Sumner Redstone's Viacom power play, and other MoneyWatch headlines 01:04

Kay Jewelers is ramping up the discounts to revive its sparkle with consumers.

Signet Jewelers (SIG), the parent company of Kay and sibling mall chain Zales, has shed more than 20 percent of its market valuation during the past month after it was rocked by allegations that some stores were swapping out diamonds with fakes. On top of that, a negative report in Grant's Interest Rate Observer said the company's debt-collection techniques could raise regulatory eyebrows.

Signet CEO Mark Light told Bloomberg News that the company is adding "incremental promotions" to attract customers. With the bridal season in full swing, Kay is offering a 20 percent discount on all bridal jewelry, which the company said is part of its discount strategy to get consumers to return. Light also said the accusations were overblown.

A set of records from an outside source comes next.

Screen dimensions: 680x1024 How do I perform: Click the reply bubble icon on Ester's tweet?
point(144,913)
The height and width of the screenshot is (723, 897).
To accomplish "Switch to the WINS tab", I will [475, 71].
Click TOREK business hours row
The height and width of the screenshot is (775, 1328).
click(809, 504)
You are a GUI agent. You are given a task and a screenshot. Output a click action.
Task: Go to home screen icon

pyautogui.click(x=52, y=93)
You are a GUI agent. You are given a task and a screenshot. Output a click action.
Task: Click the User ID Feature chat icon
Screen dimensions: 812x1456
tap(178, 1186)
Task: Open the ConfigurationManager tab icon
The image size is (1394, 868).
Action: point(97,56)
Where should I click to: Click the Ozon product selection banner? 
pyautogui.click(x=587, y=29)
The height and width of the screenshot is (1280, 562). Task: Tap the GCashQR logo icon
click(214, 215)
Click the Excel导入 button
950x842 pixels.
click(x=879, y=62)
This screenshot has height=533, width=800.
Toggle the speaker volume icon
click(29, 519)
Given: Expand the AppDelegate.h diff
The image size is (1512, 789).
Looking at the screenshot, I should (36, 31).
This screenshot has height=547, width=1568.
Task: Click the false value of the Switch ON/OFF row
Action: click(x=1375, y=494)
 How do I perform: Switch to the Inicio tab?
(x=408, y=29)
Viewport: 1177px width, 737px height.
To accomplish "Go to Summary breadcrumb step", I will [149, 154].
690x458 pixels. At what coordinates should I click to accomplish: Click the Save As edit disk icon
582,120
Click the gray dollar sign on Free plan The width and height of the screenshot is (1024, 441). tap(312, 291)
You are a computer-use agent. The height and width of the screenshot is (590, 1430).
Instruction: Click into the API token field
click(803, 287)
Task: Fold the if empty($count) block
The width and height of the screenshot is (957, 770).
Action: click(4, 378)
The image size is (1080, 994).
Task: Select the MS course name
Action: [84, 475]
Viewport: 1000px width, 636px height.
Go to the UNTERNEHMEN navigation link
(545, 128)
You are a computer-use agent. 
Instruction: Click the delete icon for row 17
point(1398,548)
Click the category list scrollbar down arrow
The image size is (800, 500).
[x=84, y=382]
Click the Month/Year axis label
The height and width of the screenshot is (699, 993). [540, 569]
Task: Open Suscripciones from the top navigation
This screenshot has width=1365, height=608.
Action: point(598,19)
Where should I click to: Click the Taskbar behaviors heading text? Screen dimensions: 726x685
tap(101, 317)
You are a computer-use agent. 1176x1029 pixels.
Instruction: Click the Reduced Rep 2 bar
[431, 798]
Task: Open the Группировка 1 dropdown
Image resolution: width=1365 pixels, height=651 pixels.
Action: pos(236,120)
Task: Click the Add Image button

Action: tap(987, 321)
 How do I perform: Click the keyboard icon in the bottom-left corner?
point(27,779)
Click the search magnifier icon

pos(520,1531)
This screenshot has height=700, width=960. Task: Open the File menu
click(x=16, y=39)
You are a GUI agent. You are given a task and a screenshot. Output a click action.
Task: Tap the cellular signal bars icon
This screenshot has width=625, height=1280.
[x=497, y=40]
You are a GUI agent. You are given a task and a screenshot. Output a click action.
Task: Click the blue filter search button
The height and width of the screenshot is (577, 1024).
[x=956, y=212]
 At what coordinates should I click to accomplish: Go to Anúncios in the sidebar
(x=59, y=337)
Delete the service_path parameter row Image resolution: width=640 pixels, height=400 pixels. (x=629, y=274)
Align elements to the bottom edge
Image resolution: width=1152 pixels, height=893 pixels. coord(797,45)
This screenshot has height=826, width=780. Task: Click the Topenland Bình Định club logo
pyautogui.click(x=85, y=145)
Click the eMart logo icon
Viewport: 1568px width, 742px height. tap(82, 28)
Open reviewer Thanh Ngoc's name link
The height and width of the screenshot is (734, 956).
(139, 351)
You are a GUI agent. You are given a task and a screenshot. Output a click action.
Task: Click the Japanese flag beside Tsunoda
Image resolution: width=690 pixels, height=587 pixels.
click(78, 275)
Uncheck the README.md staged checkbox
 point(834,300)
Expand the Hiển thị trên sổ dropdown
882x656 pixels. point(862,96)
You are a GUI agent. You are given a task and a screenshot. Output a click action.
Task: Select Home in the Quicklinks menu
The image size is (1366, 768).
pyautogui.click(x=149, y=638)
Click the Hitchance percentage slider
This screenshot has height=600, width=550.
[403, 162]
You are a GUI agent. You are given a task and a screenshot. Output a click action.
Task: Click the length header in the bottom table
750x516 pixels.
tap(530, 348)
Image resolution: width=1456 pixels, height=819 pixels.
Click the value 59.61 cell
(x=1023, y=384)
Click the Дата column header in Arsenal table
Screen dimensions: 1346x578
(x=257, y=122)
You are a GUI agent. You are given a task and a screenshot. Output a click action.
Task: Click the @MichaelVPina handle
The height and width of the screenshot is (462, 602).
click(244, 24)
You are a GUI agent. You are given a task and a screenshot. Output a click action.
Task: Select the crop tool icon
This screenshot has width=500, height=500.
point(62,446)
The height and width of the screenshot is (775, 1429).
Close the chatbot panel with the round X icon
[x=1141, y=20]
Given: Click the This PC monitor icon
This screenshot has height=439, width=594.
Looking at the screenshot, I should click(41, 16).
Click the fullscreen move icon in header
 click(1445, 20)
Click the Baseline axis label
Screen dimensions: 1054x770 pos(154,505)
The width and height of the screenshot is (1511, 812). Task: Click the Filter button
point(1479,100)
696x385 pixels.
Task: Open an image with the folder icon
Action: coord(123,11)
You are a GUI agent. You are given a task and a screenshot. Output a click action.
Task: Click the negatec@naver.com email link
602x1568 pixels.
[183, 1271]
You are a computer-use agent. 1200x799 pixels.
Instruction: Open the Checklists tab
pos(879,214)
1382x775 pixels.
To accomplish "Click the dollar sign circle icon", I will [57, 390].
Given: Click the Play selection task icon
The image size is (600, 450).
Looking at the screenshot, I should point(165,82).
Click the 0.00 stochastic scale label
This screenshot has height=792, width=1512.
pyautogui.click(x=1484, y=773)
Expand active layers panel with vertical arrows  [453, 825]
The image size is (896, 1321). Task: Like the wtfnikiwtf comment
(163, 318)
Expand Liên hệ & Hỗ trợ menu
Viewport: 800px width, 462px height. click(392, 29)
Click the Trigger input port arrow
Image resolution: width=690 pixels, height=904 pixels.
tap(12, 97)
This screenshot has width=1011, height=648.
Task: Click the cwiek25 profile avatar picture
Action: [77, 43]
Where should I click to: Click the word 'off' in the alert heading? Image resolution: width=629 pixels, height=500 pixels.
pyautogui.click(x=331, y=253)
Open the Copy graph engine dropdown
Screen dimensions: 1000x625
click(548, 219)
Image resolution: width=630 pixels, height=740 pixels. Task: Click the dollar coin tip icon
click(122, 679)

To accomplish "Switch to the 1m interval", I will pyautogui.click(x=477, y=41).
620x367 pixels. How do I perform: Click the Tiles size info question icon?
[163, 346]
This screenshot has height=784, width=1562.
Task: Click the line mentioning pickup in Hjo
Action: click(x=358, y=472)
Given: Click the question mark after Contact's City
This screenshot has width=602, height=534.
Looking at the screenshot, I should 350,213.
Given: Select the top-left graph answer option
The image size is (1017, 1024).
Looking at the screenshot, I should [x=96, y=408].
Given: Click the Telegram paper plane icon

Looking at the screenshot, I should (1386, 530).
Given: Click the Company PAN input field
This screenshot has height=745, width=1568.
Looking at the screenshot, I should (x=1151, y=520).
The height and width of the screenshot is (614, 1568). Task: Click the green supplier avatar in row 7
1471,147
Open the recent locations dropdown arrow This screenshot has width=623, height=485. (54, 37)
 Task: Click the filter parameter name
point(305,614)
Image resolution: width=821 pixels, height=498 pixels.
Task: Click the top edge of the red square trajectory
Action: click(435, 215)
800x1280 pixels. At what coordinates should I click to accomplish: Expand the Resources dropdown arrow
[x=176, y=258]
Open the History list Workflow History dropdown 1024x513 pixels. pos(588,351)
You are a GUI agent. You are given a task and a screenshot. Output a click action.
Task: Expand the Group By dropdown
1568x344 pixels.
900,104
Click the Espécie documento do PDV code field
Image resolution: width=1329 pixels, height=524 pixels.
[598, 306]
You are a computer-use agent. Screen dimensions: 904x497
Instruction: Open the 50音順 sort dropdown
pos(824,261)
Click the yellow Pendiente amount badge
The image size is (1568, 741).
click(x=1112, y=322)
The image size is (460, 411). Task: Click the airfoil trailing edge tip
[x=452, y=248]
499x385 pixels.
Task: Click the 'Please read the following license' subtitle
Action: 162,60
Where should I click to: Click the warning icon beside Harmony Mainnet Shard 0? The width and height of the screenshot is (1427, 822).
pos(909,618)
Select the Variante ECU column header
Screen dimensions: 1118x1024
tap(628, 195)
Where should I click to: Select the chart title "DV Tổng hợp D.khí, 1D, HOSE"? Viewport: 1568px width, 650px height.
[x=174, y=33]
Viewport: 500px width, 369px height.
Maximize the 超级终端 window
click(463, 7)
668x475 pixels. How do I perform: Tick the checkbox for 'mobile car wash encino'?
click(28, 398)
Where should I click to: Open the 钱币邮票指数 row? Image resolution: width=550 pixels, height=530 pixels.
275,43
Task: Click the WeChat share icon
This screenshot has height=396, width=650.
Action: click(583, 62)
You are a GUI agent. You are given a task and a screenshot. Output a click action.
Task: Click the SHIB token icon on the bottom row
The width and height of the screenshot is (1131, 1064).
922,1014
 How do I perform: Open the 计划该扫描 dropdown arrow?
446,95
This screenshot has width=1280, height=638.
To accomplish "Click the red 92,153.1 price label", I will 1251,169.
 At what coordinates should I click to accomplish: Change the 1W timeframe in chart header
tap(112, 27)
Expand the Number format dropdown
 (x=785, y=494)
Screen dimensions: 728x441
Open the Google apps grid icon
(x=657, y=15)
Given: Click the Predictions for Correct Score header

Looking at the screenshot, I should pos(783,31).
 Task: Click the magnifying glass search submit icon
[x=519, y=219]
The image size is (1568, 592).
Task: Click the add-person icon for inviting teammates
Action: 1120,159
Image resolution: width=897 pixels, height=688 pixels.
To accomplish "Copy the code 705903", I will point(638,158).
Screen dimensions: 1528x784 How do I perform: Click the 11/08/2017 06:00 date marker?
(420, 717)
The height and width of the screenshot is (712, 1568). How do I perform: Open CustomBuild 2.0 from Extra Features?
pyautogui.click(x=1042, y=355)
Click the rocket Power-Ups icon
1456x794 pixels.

"There are some promotions that we are doing to stimulate and excite the customers more," the company said in a statement emailed to CBS MoneyWatch. "There are existing promotions in place and we have planned them, but there are some incremental promotions to make them even stronger."

Signet said Kay is offering 50 percent off Father's Day gifts as part of its strategy. Through July 4, Kay is also offering $100 in its rewards program for every $300 spent online or in stores.

Light said the company hadn't received higher levels of complaints since the allegations arose, and he said that customer problems are minimal. Still, customers have been venting their grievances on Kay's Facebook page, with many complaining about faulty repairs and airing their suspicions about gem-swapping.

"After reading about the diamond swapping issues everything makes more sense. My wife's engagement ring came back with a very obvious occlusion in the diamond that wasn't there when it was sent out," one consumer wrote earlier this month on Kay's Facebook page. "I have made all my jewelry purchases from you but after this I don't know if I would ever purchase from you again."

The company said it's reviewing its repair procedures. "We'll report on our progress as we learn more," the company said.

While it's unclear how many complaints are valid, the negative publicity has tarnished Signet's reputation. In a statement sent to CBS MoneyWatch earlier this month, the company challenged the allegations that its employees "systematically mishandle customers' jewelry repairs or engage in 'diamond swapping.'"

Light told The Wall Street Journal that the company hasn't yet seen a sales decline it can link to the allegations.

Still, the company disappointed some investors last month when it forecast same-store sales will rise 2 percent to 3.5 percent in its current fiscal year, compared with an earlier forecast for as much as 4.5 percent. The company at the time also said it had hired Goldman Sachs (GS) to evaluate its credit portfolio.

More than 3,000 personal bankruptcy filings listed Signet or one of its brands as a creditor in the second quarter, up from 1,900 in the first quarter of 2015, according to Grant's Interest Rate Observer. The federal Consumer Financial Protection Bureau also has dozens of complaints about aggressive phone tactics from consumers who have bought jewelry from Signet through its credit offerings.

Signet's Light told the Journal that the company is focused on polishing its reputation with customers.

"We take it personally. We take it seriously when someone is questioning our integrity," he said. "We will do anything in our power to regain our customers' trust."